The 'ethos' of so many leading anglo-catholic churches and bodies is so gay, the C of E authorities need have not worries about their ethos !

BTW What do the C of E's current gay bishops have to say on all this ?

And what do the liberal bishops think ? Why so coy ? Why so silent ?

Posted by Rev L Roberts at Sunday, 24 January 2010 at 8:32pm GMT

Grateful to Simon for this.

But I suspect Simon's failure to grasp why the bishops are pursing their present course is more a literary device than an expression of genuine amazement!

I suggest that the bishops believe they have got the government beat and they wish to express their fury at the government for consulting with gay groups over the limits to the exemptions but not with them, and so are pressing ahead in an attempt to humiliate the govt.

In fact this government and more interestingly, the Civil Service are putting less and less trust in the present bench of Church of England bishops and are consulting more widely within faith communities, what is more they are quite open about this.

There is, of course a natural and just logic in asking gay people about their exclusion and how it impacts on them. The Church as we have seen fails completely to fathom this and launches the most hideous and evil doctrine of "gracious restraint" without a single word to the people whose life it cripples.

There was a strong rumour that Barry Morgan was on his way to the Lords, however his plan to devolve power to an assistant, like Canterbury does to Dover, has failed - so he will not have the leisure he anticipated to throw himself into national public life.

Posted by Martin Reynolds at Sunday, 24 January 2010 at 8:38pm GMT

"It's very difficult to see why the latest wording proposed by the government does not concede all that they require." - Simon Sarmiento

Thank you Simon for your perspective on the ongoing chess-playing by certain English Bishops in the House of Lords, whose sole obejective here would seem to be their desire for the status quo in religious bigotry - as it pertains to their hold on power within the Church of England.

Why on earth do Bishops continue to think that they should be able to hold on to restrictive employment codes which allow them to discriminate against those from the Gay community who feel they are called into the ministry of the Gospel? Have they forgotten Archbishop Desmond Tutu's wise admonition that God is no discriminator against anyone whose sexuality or gender happens to differ from what may be considered to be the norm?
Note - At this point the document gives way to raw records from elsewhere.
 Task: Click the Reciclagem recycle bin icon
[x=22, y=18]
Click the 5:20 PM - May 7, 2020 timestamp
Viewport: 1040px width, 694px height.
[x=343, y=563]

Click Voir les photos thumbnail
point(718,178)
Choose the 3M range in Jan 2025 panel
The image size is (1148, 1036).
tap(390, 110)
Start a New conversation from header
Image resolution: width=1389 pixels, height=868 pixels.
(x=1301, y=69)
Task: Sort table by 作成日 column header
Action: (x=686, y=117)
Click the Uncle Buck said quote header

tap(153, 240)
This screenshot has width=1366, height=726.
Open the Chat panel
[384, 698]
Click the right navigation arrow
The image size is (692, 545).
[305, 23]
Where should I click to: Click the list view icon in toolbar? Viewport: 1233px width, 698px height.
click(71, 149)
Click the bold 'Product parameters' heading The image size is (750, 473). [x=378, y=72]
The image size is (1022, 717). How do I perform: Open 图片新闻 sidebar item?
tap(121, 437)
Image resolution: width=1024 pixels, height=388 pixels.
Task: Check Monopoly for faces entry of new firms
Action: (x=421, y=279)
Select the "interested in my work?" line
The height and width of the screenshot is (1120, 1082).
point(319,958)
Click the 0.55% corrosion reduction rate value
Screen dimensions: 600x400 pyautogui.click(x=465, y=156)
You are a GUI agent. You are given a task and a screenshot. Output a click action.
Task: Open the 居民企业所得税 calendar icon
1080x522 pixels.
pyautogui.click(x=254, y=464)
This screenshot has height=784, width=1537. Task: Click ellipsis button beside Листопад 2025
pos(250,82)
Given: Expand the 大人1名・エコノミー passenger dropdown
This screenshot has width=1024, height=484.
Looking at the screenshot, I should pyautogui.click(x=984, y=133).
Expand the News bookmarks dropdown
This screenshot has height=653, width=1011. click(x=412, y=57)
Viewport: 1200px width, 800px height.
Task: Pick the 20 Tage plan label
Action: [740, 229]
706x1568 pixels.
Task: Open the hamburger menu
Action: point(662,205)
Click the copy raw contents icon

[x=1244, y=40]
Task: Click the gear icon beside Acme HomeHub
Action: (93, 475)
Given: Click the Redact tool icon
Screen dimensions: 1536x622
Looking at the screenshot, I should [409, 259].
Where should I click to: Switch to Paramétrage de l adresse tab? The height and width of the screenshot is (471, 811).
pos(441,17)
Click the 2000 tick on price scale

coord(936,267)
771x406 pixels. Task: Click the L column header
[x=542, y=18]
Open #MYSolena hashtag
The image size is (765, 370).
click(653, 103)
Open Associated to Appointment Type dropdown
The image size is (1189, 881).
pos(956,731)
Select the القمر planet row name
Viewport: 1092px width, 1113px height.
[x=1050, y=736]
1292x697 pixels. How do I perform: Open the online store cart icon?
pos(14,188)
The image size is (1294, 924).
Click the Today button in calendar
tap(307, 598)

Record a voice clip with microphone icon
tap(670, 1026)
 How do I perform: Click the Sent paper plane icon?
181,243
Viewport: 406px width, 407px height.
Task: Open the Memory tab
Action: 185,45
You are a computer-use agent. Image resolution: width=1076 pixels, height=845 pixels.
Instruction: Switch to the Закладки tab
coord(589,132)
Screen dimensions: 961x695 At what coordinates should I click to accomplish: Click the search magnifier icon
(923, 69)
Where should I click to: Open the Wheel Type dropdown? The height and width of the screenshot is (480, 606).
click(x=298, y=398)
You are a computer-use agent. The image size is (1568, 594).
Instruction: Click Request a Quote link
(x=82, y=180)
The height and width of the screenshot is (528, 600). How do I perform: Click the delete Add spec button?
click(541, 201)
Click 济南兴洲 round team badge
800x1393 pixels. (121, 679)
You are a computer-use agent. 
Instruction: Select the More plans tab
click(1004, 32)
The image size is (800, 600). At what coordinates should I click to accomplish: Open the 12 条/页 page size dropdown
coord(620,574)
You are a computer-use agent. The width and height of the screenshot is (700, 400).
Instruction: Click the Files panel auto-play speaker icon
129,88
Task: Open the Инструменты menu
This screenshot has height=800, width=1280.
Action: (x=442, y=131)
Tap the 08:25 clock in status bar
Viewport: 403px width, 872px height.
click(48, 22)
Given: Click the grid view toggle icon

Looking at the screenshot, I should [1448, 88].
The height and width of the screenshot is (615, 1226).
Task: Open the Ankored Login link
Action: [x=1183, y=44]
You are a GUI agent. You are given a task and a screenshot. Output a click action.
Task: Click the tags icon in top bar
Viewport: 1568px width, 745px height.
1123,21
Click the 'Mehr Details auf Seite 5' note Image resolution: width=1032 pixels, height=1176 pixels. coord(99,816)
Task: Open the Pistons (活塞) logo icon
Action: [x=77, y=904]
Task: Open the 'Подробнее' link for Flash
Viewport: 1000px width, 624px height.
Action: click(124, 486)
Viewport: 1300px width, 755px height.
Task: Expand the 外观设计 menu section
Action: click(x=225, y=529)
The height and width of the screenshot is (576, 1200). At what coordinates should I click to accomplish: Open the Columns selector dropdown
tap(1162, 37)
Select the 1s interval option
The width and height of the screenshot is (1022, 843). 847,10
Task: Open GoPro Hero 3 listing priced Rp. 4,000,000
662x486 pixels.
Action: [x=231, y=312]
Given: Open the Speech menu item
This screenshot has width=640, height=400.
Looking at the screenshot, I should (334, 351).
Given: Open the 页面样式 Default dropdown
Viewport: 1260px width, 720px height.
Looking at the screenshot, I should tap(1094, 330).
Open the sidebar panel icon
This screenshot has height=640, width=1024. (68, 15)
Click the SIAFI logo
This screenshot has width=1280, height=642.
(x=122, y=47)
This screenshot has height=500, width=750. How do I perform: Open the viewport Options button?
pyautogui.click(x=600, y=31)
The uniformed stand of these bishops on matters that are important to address in today's Church and the World does little credit to the Church of England, and gives little comfort to other, more enlightened, Provinces of our world-wide Communion.

For the hierarchy of the C. of E. to appear to be in alignment with the Anglican Church of Uganda on issues of social justice and sexuality is an embarrassment to the rest of us.

Posted by Father Ron Smith at Sunday, 24 January 2010 at 11:18pm GMT

I think the bishops are being silly and disingenuous.

I wonder what their analysis would be of a Marriage Equality Bill.

Posted by Craig Nelson at Sunday, 24 January 2010 at 11:28pm GMT

From:

http://news.bbc.co.uk/1/hi/uk_politics/8479761.stm

Sentamu: "You may feel that many churches and other religious organisations are wrong on matters of sexual ethics. But, if religious freedom means anything it must mean that those are matters for the churches and other religious organisations to determine for themselves in accordance with their own convictions."

Well, what are Christians going to do when they are not merely asked to remove any outward signs of religious life or conviction but are not employed on the grounds of the latter? Those who live by the sword, die by the sword.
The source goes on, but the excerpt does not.